# 1.Connect to google drive and install libraries

In [8]:
import ifcopenshell
import networkx as nx
import plotly.graph_objects as go
import pandas as pd

# 2. Extract data from IFC
## 2.1. Utility Function

### Introduction to IFC Structure (Industry Foundation Classes)

**IFC (Industry Foundation Classes)** is a standardized data model used to describe building and construction industry data. It enables interoperability between different software applications in Building Information Modeling (BIM).

At its core, an IFC file is made up of a large hierarchy of **entities**—objects like walls, doors, beams, or more abstract things like relationships and property sets. Each entity belongs to a specific **type**, e.g., `IfcWall`, `IfcDoor`, `IfcPropertySet`, and so on.

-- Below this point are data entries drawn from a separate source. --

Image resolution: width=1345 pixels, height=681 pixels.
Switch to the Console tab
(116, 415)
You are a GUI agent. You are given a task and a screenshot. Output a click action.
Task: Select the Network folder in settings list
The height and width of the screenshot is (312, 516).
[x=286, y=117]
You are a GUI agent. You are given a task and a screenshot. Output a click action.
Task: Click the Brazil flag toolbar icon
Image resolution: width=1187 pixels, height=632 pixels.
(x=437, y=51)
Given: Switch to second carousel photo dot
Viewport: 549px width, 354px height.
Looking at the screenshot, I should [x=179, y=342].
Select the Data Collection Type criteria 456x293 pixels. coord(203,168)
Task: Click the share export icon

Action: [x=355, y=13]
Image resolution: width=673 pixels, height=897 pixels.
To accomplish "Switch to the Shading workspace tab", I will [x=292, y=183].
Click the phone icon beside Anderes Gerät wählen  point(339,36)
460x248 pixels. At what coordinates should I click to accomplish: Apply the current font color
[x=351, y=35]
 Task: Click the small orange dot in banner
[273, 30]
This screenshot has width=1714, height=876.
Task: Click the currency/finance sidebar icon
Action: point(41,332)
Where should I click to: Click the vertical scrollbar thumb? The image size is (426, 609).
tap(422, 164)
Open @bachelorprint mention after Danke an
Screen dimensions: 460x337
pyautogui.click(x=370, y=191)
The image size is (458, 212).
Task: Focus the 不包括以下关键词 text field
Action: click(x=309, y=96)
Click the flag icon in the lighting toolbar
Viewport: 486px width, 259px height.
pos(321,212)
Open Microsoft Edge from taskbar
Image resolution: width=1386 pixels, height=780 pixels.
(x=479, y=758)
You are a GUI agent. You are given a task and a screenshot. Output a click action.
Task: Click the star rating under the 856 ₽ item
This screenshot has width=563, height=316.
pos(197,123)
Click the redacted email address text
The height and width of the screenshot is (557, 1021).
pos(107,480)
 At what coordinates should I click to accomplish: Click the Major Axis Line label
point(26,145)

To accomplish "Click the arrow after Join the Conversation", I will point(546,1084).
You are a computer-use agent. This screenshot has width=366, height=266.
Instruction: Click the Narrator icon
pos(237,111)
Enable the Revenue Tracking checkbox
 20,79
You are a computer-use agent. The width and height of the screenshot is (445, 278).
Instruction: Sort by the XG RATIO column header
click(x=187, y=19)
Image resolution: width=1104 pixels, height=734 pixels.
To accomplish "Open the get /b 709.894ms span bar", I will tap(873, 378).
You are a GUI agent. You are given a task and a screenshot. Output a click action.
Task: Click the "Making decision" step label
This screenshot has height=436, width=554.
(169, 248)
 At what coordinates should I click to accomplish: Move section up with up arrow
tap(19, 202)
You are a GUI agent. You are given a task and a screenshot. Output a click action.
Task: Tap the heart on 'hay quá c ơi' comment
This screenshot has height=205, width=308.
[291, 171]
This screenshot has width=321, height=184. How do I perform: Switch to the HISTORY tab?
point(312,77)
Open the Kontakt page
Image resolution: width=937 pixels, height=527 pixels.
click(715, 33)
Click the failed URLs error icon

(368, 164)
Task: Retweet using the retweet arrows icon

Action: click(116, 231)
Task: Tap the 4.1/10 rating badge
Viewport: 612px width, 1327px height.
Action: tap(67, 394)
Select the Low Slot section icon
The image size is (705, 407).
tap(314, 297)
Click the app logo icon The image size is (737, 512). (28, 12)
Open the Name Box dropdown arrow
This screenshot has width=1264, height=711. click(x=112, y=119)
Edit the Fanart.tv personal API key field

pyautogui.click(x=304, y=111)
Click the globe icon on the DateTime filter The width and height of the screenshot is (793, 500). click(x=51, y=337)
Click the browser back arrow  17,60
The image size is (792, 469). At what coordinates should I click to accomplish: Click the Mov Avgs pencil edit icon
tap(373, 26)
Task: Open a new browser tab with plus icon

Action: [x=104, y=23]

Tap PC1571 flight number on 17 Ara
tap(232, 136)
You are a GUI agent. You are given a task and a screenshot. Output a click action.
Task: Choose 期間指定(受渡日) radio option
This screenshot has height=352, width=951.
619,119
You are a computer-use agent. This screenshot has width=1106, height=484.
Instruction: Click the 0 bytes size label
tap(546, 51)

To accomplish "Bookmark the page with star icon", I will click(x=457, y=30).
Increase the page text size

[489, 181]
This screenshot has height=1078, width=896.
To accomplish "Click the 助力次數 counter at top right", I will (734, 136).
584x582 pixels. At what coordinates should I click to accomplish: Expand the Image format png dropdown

Key concepts relevant to the function:

- **IfcEntity:** A generic object in the IFC model. Each entity has basic properties such as GlobalId, Name, and Description.

- **IfcRelDefinesByProperties:** A relationship that links an entity to a set of properties or quantities.

- **IfcPropertySet:** A collection of properties (e.g., material, fire rating), where each property can be a single value (IfcPropertySingleValue).

- **IfcElementQuantity:** Stores measurable quantities (e.g., length, area, volume) associated with the entity.

- **wrappedValue:** A helper attribute used to access the actual value inside some IFC data types.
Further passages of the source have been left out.